◆ ВАШИ ЗАДАНИЯ ◆
1. Повторите фрагмент текста о Якове Давтяне: начните со слов «В этой-то непростой» и остановитесь после слов «корпуса были дома.».
2. Сколько русских солдат, согласно тексту о Якове Давтяне, царь послал французскому президенту?

В одном из архивов сохранился любопытный документ, который в максимально сжатой форме говорит о том, чем занимался Давтян во Франции.
«Удостоверение
Дано сие Центральным Комитетом Российского общества Красного Креста Якову Давтяну в том, что он является членом миссии Российского общества Красного Креста в Международной комиссии попечения о русских воинах во Франции. Просьба оказывать Я. Давтяну возможное содействие в исполнении возложенных на него обязанностей».
Примерно тем же занималась Инесса Арманд. На этой почве они и познакомились.
Напомню, что в начале Первой мировой войны Франции приходилось очень туго — поражение следовало за поражением, и людские потери были огромны. Пополнять полуразбитые полки и бригады было и некем, и нечем. И тогда французский президент ударил челом русскому царю и попросил прислать в его распоряжение 400 тысяч русских солдат. Царь уважил просьбу президента и послал ему не 400 тысяч, а 44 тысячи русских солдат. Сперва их везли в теплушках через всю Сибирь до Владивостока, а потом морем до Бреста и Марселя. Им тут же выдали французское оружие, разбили на четыре бригады и бросили в бой. Сражались русские бригады храбро, но потери несли огромные, на полях Франции полегло более трети личного состава.
После Февральской революции русские солдаты потребовали отправки на родину, но французское командование не желало оголять фланги. Тогда русские бригады подняли восстание! По ним открыли артиллерийский огонь. После пятидневного обстрела, когда было убито несколько сот человек, восстание было подавлено. Часть солдат бросили в тюрьмы, а часть отправили на каторжные работы в Северную Африку.
В этой-то непростой ситуации Яков Давтян и Инесса Арманд занялись освобождением солдат из тюрем и возвращением их на родину. В ход шло все — уговоры, обещания, а иногда и подкуп. Как бы то ни было, к маю 1919-го подавляющее большинство членов французского экспедиционного корпуса были дома.
Вернулся на родину и Давтян. Почувствовав вкус ко всякого рода переговорам и уговорам, он обратился в ЦК о просьбой об устройстве на работу «с учетом его зарубежного опыта». Давтян рассчитывал занять какой-нибудь дипломатический пост, а ему выдали кожанку, маузер и снабдили грозным мандатом: «Тов. Давтяну поручается восстановление порядка в районе Киевского железнодорожного узла, прекращение бесчинств войсковых эшелонов, задержание дезертиров, выселение из вагонов всех лиц, коим по штатам пользование ими не положено. Тов. Давтян имеет право ареста с последующим преданием суду состоящего при нем Реввоентрибунала всех, не подчиняющихся его распоряжению, право пользования прямыми проводами, телефонным, телеграфным, право проезда в любом поезде и пользование отдельным паровозом».
Как часто Давтян пользовался этим мандатом и вытаскивал ли из кобуры маузер, история умалчивает, но порядок на Киевском железнодорожном узле был наведен. Только-только Яков Христофорович втянулся в новое для него дело, как его срочно отозвали в Москву и направили на работу в Народный комиссариат иностранных дел, и не кем-нибудь, а заведующим отделом Прибалтийских стран и Польши.

(Сохранённые записи данных)

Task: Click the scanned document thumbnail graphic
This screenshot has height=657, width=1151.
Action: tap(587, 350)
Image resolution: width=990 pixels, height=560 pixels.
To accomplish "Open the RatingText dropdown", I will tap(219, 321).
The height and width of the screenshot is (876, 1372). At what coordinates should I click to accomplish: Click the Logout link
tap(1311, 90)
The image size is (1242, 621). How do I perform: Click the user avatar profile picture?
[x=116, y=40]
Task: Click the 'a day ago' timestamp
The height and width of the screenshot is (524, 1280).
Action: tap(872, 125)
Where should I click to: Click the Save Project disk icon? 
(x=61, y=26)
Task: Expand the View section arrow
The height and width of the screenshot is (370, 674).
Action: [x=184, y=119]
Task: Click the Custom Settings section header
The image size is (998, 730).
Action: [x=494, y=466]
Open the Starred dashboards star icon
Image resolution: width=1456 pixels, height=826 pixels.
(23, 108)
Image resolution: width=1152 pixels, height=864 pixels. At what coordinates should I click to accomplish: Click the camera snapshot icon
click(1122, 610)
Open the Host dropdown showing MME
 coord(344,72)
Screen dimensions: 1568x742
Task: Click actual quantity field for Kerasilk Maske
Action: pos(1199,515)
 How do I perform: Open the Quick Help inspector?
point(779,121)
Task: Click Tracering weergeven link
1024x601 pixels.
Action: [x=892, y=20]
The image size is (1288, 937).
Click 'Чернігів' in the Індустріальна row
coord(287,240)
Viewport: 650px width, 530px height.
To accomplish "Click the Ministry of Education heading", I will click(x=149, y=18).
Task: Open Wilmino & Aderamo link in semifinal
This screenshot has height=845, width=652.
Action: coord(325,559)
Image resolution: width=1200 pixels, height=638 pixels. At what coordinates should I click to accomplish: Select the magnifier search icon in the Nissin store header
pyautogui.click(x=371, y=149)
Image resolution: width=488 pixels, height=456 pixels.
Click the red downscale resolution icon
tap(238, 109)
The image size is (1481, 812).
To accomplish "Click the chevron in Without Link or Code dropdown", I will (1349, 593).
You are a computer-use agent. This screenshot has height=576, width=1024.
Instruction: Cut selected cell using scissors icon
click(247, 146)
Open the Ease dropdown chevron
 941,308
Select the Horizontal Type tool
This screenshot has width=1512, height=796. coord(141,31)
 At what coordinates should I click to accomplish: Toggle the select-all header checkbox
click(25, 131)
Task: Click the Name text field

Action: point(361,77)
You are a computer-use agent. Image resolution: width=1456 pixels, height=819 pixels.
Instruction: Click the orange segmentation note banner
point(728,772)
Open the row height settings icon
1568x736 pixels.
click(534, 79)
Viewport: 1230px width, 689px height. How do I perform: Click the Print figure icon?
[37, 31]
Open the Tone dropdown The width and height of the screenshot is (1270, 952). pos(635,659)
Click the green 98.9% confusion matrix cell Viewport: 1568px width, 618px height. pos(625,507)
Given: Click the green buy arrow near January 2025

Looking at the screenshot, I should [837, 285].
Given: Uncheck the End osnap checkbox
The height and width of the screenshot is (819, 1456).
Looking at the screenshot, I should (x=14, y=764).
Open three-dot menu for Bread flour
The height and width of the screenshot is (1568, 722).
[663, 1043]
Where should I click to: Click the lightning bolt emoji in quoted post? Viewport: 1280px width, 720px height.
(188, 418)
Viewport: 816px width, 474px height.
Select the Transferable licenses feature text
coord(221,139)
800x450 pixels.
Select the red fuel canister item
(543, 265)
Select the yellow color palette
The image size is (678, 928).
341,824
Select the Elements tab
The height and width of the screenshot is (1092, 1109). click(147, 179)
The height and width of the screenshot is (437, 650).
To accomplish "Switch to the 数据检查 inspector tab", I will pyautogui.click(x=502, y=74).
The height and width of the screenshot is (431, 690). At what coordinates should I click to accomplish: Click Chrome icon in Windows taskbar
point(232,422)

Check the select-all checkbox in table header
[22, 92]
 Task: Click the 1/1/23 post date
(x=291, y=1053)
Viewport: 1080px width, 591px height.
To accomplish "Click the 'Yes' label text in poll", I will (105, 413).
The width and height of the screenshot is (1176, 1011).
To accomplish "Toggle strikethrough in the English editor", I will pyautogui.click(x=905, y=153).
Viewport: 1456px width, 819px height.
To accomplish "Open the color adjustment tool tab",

◆ ОТВЕТЫ ПО ЗАДАНИЯМ ◆
1.
В этой-то непростой ситуации Яков Давтян и Инесса Арманд занялись освобождением солдат из тюрем и возвращением их на родину. В ход шло все — уговоры, обещания, а иногда и подкуп. Как бы то ни было, к маю 1919-го подавляющее большинство членов французского экспедиционного корпуса были дома.

2. Царь послал 44 тысячи русских солдат.